I smiled at him. I’d been spoiling for a fight since Sebastian appeared, and unlike the rest of the board, Russell wasn’t pretending to be on my side. The gloves could come off.

“I found—”

“So you found Sebastian.” I interrupted him, and smirked when he broke off. “Was there anything else, or did you come to say that?”

“Do you really think you’re going to get out of this alive?” His gaze was incredulous. “Do you think for a moment that—”

“Did you just ask if I thought I was going to get out of this alive?” I sat back in my chair, studying him, and he paled.

“You know what I meant.”

“Do I?” The hunt was on; I could almost smell his sudden fear.

“Are you actually suggesting that you think I would have you killed?” He was trying to bluster his way out of this, and it failed miserably.

“You’ve brought Sebastian back.” I leaned forward on the desk now, smiling. “Ask him what happened six years ago.

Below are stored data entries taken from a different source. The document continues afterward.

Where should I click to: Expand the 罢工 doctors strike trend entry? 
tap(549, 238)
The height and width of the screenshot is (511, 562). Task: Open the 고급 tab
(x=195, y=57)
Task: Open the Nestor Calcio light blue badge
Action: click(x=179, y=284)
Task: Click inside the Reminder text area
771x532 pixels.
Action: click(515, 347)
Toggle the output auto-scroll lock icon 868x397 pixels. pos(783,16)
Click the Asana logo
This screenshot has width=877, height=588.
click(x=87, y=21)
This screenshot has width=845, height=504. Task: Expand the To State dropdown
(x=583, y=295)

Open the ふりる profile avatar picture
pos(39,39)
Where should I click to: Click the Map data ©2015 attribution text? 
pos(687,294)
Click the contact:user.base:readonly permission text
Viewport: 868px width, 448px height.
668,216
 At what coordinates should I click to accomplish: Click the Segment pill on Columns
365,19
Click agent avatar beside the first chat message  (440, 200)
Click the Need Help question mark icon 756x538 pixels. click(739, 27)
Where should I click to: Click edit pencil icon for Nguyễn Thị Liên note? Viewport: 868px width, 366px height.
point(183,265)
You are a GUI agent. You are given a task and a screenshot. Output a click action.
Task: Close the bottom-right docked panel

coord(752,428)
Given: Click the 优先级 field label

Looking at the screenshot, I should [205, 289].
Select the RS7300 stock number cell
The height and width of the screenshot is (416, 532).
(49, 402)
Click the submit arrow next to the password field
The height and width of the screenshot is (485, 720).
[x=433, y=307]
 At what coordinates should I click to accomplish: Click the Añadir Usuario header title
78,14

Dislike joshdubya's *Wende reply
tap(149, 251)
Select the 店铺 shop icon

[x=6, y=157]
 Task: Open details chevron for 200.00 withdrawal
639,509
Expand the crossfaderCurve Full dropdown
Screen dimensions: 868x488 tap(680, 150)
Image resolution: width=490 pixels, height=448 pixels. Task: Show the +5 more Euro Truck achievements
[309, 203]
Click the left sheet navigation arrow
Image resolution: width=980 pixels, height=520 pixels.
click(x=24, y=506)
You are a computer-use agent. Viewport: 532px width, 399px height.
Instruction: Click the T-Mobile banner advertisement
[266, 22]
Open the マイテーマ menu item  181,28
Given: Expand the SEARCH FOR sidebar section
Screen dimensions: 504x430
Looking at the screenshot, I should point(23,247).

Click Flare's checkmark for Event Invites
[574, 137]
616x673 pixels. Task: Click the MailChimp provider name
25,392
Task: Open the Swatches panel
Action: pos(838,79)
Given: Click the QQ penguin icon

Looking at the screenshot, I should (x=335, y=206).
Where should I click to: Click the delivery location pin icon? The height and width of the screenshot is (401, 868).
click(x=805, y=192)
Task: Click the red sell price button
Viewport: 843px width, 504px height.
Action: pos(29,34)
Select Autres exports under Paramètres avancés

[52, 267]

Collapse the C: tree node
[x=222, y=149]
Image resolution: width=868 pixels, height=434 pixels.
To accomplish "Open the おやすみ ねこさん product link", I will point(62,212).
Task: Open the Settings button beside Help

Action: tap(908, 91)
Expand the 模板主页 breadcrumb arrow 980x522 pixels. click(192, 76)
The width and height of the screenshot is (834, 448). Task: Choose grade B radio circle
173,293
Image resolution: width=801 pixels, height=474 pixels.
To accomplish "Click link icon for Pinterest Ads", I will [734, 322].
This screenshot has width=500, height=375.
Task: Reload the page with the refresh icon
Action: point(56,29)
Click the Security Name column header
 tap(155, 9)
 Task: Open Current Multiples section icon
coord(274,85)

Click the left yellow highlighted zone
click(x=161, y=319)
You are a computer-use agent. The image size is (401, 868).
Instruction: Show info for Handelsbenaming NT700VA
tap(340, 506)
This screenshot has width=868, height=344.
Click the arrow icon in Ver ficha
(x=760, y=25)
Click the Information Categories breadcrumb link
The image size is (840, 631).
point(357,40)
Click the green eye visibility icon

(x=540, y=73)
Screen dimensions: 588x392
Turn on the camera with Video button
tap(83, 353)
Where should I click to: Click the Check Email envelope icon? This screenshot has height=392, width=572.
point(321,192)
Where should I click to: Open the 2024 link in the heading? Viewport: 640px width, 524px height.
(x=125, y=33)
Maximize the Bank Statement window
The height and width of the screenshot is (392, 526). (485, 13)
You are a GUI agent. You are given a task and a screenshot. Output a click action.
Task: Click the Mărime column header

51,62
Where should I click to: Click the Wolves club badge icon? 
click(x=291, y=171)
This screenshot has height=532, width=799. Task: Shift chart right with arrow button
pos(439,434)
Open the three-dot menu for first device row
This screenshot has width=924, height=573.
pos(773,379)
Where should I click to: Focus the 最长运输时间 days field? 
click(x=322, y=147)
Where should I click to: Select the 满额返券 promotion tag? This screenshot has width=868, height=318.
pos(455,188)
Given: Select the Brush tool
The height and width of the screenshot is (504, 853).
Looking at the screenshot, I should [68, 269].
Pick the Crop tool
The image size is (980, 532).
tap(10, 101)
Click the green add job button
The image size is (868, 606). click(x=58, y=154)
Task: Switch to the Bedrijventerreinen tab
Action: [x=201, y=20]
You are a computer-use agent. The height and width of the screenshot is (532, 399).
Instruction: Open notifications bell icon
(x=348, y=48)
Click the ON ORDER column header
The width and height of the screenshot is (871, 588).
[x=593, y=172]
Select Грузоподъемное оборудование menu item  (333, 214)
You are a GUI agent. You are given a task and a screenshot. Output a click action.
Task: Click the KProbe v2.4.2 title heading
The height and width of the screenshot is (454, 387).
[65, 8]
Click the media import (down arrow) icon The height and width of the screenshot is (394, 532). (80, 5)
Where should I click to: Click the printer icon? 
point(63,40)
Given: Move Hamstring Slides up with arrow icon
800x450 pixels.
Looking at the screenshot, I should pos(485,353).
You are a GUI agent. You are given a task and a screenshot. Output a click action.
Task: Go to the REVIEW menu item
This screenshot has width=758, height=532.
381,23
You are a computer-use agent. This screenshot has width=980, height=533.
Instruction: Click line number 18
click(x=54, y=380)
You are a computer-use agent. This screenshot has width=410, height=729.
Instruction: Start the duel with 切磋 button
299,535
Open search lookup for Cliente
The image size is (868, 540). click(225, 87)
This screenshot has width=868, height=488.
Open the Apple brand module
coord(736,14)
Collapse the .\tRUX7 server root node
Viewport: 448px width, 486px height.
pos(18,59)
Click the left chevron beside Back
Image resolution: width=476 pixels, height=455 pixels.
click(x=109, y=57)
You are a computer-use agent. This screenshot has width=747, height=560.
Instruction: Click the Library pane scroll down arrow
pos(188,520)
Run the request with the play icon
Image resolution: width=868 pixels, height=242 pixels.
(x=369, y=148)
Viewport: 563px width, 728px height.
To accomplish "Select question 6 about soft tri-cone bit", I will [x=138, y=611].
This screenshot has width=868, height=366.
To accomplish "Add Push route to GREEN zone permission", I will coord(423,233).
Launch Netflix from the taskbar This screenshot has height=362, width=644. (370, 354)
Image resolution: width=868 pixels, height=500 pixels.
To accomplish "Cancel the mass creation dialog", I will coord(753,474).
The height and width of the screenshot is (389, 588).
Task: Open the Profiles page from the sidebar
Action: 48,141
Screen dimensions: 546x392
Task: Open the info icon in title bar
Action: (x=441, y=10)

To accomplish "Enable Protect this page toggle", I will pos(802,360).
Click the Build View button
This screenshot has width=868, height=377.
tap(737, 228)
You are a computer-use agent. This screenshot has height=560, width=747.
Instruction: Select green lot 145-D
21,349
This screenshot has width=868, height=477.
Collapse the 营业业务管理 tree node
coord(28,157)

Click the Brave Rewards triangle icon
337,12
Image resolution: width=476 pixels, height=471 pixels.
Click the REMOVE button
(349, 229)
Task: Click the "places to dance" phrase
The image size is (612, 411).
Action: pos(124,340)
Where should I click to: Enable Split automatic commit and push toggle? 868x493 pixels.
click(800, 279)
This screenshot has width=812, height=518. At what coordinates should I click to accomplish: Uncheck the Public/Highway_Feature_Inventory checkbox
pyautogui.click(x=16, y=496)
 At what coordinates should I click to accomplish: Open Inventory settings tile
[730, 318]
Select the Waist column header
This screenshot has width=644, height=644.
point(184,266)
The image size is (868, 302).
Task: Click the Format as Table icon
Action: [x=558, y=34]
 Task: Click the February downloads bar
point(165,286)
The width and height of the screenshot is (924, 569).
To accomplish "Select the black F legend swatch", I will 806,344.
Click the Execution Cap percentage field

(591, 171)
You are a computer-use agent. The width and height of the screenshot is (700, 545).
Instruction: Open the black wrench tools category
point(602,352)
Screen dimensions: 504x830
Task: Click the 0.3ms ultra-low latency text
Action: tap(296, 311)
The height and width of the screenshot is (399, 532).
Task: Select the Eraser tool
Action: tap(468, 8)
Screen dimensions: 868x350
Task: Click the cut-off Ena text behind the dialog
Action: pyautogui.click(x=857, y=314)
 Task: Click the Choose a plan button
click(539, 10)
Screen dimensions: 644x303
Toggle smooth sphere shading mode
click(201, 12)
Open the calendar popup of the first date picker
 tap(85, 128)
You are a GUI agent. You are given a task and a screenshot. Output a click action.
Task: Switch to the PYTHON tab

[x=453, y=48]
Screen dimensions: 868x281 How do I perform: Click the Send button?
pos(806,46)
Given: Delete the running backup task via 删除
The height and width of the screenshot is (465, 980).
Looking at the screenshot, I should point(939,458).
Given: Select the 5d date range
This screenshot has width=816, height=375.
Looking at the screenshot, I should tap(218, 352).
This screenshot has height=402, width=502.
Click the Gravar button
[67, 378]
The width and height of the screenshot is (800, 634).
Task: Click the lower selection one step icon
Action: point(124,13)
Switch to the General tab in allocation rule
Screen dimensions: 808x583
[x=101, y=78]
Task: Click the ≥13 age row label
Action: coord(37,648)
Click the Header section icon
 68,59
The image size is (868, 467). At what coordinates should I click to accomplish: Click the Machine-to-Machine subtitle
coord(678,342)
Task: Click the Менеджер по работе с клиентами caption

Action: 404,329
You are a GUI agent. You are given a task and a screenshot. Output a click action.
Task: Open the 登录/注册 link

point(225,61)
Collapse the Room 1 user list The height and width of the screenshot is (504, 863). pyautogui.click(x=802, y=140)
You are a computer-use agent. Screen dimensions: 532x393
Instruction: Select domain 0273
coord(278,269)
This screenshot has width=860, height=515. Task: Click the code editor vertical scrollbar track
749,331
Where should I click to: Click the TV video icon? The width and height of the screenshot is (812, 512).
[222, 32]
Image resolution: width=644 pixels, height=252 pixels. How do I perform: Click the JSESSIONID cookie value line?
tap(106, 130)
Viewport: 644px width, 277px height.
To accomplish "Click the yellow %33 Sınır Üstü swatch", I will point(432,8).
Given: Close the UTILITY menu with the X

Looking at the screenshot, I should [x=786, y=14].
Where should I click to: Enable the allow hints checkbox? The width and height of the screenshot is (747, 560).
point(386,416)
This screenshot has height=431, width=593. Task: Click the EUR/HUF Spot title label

And get out of my office.”

He hesitated, but he had raised the stakes—and he knew it. I saw a visceral fear in his eyes before he left. He did not make threats. He did not trust himself to do so anymore. It was too much to hope for that he would make a misstep, fatal or otherwise, but I hoped nonetheless—life would be easier if Hayes took care of himself.

There was little enough to do now before the board meeting, and I needed a distraction. A distraction like…

“Sir?” Sarah appeared in the doorway. “Kelly’s here to see you.”

“Excellent. I’ll be right there.”

Come to my office.
A simple message, typed quickly. Then, smiling lazily at the thought of her bent over my desk, I stood and walked out into the main room, adjusting my cuffs.